This information has been prepared by IG, a trading name of IG Markets Limited. In addition to the disclaimer below, the material on this page does not contain a record of our trading prices, or an offer of, or solicitation for, a transaction in any financial instrument. IG accepts no responsibility for any use that may be made of these comments and for any consequences that result. No representation or warranty is given as to the accuracy or completeness of this information. Consequently any person acting on it does so entirely at their own risk. Any research provided does not have regard to the specific investment objectives, financial situation and needs of any specific person who may receive it. It has not been prepared in accordance with legal requirements designed to promote the independence of investment research and as such is considered to be a marketing communication. Although we are not specifically constrained from dealing ahead of our recommendations we do not seek to take advantage of them before they are provided to our clients.
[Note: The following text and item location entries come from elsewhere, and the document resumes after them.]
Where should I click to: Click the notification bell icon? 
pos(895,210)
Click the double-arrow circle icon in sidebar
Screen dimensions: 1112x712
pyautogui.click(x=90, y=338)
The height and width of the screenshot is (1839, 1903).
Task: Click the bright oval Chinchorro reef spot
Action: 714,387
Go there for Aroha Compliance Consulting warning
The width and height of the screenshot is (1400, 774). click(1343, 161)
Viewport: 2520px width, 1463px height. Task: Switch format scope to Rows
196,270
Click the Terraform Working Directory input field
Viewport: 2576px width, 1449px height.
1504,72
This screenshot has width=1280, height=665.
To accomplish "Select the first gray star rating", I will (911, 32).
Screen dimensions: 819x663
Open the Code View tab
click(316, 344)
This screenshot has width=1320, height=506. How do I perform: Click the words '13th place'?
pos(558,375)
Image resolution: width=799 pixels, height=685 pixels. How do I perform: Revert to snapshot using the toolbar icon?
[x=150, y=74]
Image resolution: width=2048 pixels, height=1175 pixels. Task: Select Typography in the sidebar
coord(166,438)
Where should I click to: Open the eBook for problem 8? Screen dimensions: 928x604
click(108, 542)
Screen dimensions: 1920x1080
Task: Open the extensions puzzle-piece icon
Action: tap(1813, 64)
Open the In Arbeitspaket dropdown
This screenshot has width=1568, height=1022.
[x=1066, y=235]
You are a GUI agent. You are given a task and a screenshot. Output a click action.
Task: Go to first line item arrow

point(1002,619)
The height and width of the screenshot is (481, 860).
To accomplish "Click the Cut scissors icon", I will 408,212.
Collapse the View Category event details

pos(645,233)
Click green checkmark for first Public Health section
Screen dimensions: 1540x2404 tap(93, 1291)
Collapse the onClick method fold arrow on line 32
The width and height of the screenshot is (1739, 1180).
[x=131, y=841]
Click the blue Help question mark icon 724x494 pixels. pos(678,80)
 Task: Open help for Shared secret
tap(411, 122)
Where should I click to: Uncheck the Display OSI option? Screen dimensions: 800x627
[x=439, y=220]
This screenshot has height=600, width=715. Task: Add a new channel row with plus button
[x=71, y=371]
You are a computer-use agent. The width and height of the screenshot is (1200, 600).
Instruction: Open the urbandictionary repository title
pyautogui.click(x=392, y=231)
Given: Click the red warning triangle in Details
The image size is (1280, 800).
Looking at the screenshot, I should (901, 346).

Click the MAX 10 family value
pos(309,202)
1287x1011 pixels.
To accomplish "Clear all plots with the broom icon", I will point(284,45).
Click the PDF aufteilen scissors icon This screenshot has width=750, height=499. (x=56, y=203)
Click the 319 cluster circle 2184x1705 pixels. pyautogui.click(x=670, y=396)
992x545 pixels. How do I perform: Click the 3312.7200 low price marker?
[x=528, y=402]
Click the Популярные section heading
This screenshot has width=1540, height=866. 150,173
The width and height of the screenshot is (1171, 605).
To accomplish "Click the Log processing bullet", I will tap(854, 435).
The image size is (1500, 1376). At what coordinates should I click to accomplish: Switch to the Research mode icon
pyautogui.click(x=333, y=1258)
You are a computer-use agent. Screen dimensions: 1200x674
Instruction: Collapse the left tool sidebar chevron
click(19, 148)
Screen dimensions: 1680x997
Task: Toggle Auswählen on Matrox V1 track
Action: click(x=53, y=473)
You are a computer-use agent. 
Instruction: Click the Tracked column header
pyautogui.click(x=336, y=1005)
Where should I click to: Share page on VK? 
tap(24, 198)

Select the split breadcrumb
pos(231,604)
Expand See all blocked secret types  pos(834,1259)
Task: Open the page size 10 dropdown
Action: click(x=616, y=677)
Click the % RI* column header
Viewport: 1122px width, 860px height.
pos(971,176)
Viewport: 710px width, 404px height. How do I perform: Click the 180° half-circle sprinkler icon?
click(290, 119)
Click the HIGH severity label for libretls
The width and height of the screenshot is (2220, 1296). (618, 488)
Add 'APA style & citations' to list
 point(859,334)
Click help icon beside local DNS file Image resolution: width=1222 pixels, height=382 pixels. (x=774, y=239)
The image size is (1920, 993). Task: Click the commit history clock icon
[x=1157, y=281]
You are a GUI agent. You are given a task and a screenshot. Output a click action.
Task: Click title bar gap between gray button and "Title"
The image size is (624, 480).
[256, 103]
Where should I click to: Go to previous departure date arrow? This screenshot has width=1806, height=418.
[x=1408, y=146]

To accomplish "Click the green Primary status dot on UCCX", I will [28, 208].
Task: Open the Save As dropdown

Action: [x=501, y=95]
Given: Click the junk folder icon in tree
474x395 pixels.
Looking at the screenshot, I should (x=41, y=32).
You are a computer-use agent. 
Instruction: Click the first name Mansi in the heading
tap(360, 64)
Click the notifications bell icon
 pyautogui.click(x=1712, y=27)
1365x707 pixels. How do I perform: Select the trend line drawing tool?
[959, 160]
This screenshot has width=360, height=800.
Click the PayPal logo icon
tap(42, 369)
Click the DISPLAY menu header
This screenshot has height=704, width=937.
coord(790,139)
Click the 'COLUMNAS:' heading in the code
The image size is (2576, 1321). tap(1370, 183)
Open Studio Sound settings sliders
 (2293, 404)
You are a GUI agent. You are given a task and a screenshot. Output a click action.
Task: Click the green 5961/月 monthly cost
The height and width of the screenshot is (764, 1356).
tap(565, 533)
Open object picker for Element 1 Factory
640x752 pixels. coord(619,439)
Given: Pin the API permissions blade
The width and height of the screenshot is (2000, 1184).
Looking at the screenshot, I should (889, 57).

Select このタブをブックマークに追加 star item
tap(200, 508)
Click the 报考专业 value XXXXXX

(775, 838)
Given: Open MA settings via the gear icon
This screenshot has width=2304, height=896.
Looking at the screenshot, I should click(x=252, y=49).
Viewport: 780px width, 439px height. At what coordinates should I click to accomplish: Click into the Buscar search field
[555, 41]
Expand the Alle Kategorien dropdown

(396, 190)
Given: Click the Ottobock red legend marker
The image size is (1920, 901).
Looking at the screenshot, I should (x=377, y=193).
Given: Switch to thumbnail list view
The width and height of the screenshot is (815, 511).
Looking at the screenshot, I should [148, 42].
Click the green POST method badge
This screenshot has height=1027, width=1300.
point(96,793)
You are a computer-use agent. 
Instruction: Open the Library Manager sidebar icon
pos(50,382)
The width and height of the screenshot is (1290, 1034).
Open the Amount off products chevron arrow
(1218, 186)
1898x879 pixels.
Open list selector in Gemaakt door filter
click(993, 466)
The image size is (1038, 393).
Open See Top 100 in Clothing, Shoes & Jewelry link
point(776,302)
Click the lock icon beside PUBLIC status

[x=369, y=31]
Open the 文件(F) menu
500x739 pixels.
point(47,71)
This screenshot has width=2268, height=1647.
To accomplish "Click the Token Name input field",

See full non-independent research disclaimer and quarterly summary.
This article takes a look at some of the big movers off the back of recent earnings announcements to try and find stocks that seem to provide a good trading opportunity.
Typically, earnings announcements will drive a shift in market sentiment, allowing for a long-lasting trend to take hold off the back of the announcement. However, we can also see earnings figures drive a stock into particular reversal points, once again providing us with an opportunity to fade that initial market move based on technicals. As such, the aim is to reflect on the impact of these announcements from a technical perspective rather than a fundamental one. After all, the price is expected to reflect all the relevant knowledge that is currently available.
HP
HP looks set to close out a second consecutive month of downside, in what has been a remarkably consistent uptrend over the past two and a half years. This monthly chart below highlights the wider creation of lower highs and largely flat lows. This triangle formation is likely to continue for some time, yet with a bearish shift expected at either the 61.8% or 76.4% retracement levels. Thus far, we have seen a move back into the region between the 200-month simple moving average (SMA) and 61.8% Fibonacci retracement.
Typically, the stochastic move into overbought and back down below the 80 mark can provide us with a good selling opportunity. On this occasion we are seeing some consolidation, yet the bearish divergence seen throughout the past 19 months highlights the drifting momentum that has come alongside this rally.